Ousmane sonko contre l’ingérence occidentale sur l’homosexualité au Sénégal
Le Premier ministre sénégalais fustige une pression occidentale
Ousmane Sonko, chef du gouvernement du Sénégal, a vivement critiqué la récente législation renforçant les sanctions contre l’homosexualité lors d’une intervention parlementaire. Il a qualifié de tyrannie les pressions exercées par les pays occidentaux pour influencer les normes sociétales locales.
Face aux députés réunis en session, il a catégoriquement exclu toute possibilité de suspendre l’application de cette loi, qualifiant cette exigence de tentative d’imposer des valeurs étrangères au Sénégal et à l’Afrique. Son discours reflète une position ferme sur la préservation de l’identité culturelle du pays.

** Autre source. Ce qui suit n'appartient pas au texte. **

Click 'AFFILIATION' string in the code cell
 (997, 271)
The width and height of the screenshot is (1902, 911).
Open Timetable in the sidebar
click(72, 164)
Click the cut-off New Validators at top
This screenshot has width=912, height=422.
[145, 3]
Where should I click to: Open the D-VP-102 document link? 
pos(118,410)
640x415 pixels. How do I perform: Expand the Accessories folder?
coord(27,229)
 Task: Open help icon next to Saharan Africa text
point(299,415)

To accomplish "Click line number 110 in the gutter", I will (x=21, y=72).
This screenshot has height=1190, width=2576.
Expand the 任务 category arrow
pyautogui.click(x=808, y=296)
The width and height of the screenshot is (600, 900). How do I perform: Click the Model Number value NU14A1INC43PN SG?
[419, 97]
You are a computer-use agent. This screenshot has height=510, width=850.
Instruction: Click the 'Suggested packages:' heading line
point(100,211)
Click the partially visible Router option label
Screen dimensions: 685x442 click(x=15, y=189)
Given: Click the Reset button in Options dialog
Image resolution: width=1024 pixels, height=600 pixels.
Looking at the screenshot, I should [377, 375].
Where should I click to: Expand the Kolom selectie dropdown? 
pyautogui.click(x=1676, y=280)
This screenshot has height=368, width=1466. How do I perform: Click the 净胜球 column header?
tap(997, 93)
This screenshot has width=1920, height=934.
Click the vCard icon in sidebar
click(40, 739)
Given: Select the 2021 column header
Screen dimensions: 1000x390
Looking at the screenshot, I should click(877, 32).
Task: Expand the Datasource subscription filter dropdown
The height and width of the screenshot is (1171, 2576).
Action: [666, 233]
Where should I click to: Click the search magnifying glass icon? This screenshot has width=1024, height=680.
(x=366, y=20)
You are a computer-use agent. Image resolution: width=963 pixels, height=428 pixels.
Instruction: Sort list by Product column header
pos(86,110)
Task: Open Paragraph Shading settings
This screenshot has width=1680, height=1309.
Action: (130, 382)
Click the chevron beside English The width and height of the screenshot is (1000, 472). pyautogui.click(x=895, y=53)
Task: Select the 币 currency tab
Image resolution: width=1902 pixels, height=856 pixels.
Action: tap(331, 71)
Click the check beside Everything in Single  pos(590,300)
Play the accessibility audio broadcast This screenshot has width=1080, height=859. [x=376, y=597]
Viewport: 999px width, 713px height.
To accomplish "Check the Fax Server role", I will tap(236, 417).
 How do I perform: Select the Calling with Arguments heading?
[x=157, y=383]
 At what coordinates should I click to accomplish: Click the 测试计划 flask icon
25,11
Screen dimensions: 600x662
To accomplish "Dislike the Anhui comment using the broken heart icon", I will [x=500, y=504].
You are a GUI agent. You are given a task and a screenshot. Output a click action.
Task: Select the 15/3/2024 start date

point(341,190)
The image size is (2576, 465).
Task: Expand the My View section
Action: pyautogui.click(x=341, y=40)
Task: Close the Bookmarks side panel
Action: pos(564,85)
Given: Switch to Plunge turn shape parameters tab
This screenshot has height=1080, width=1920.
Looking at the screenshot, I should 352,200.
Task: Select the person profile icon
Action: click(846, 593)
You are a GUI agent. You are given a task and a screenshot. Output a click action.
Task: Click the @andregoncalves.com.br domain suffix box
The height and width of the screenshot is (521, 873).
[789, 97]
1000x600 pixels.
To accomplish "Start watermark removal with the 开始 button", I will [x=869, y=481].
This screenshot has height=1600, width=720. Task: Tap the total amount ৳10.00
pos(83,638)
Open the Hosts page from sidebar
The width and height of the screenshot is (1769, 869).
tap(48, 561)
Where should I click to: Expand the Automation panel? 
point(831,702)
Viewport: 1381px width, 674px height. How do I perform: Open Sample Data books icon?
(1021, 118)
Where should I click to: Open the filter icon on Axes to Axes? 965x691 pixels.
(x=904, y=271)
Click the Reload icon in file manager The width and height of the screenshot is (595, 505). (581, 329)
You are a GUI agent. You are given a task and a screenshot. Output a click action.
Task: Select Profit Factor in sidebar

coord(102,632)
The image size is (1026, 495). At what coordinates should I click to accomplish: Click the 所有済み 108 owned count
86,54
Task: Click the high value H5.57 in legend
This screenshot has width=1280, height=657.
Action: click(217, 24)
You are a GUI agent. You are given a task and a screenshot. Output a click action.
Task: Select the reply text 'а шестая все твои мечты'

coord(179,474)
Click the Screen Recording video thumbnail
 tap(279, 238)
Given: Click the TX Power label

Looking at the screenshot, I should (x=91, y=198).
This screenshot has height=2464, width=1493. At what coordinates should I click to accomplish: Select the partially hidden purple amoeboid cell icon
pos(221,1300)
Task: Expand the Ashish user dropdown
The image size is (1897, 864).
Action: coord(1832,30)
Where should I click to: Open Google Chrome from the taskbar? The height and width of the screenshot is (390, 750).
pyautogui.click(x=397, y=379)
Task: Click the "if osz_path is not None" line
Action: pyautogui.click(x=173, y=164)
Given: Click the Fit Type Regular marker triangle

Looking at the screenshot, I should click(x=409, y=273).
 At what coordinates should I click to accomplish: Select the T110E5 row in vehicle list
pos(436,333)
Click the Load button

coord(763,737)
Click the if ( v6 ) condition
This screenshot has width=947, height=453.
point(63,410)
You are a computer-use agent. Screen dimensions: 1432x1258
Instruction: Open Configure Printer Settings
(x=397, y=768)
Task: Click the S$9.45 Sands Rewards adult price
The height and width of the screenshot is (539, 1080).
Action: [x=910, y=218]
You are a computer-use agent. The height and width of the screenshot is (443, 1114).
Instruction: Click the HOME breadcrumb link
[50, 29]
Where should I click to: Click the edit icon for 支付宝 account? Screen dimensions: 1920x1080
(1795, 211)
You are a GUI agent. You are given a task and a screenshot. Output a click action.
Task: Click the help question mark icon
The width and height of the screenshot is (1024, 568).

Une loi controversée mais défendue par le gouvernement
La nouvelle réglementation, qui alourdit les peines encourues pour les relations homosexuelles, a suscité des débats au sein de la société sénégalaise. Plusieurs organisations de défense des droits humains ont exprimé leur désapprobation face à cette disposition législative.
Sonko a réaffirmé la souveraineté nationale en déclarant que le Sénégal ne céderait pas aux pressions extérieures en matière de droits et de mœurs. Cette prise de position s’inscrit dans un contexte où les relations entre le pays et certains partenaires internationaux connaissent des tensions.